The words came quicker towards the end, while the voice sank—took the vibrating characteristic note the wife knew so well.

'How can that help them?' she said abruptly. 'Your historical Christ, Robert, will never win souls. If he was God, every word you speak will insult him. If he was man, he was not a good man!'

'Come and see,' was all he said, holding out his hand to her. It was in some sort a renewal of the scene at Les Avants, the inevitable renewal of an offer he felt bound to make, and she felt bound to resist.

She let her knitting fall and placed her hand in his. The baby on the rug was alternately caressing and scourging a woolly baa-lamb, which was the fetish of her childish worship. Her broken incessant baby-talk, and the ringing kisses with which she atoned to the baa-lamb for each successive outrage, made a running accompaniment to the moved undertones of the parents.
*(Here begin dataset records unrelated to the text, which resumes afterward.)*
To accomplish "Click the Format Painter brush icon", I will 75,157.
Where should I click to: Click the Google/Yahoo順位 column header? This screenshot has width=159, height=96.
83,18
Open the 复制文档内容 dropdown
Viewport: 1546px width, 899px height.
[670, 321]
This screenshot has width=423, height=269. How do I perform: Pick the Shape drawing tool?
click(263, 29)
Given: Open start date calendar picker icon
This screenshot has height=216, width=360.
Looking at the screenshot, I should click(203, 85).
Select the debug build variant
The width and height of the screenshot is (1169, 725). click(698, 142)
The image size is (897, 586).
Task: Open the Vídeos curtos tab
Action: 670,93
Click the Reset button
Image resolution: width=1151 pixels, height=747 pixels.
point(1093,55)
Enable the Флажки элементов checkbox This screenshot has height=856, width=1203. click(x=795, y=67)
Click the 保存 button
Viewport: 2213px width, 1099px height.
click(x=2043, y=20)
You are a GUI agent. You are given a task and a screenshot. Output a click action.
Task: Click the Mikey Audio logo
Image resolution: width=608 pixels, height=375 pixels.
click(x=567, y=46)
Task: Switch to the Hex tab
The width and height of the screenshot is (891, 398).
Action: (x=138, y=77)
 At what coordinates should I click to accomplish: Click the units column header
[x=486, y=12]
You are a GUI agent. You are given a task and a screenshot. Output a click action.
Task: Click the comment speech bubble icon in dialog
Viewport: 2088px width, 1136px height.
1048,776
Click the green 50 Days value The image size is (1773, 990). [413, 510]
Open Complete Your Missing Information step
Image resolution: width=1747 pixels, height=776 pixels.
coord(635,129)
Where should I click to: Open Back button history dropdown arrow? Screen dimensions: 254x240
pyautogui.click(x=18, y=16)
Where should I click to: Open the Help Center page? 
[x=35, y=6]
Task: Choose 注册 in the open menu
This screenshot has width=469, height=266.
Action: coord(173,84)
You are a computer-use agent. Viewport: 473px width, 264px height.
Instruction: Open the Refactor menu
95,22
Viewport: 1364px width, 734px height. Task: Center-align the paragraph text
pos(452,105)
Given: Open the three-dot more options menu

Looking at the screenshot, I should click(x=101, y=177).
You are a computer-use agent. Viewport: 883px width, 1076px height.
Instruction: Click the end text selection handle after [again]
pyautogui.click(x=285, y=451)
'Don't ask me, Robert, don't ask me! Do you want me to come and sit thinking of last year's Easter Eve?'

'Heaven knows I was miserable enough last Easter Eve,' he said slowly.

'And now,' she exclaimed, looking at him with a sudden agitation of every feature, 'now you are not miserable? You are quite confident and sure? You are going to devote your life to attacking the few remnants of faith that still remain in the world?'

Never in her married life had she spoken to him with this accent of bitterness and hostility. He started and withdrew his hand, and there was a silence.

'I held once a wife in my arms,' he said presently with a voice hardly audible, 'who said to me that she would never persecute her husband. But what is persecution if it is not the determination not to understand?'

She buried her face in her hands. 'I could not understand,' she said sombrely.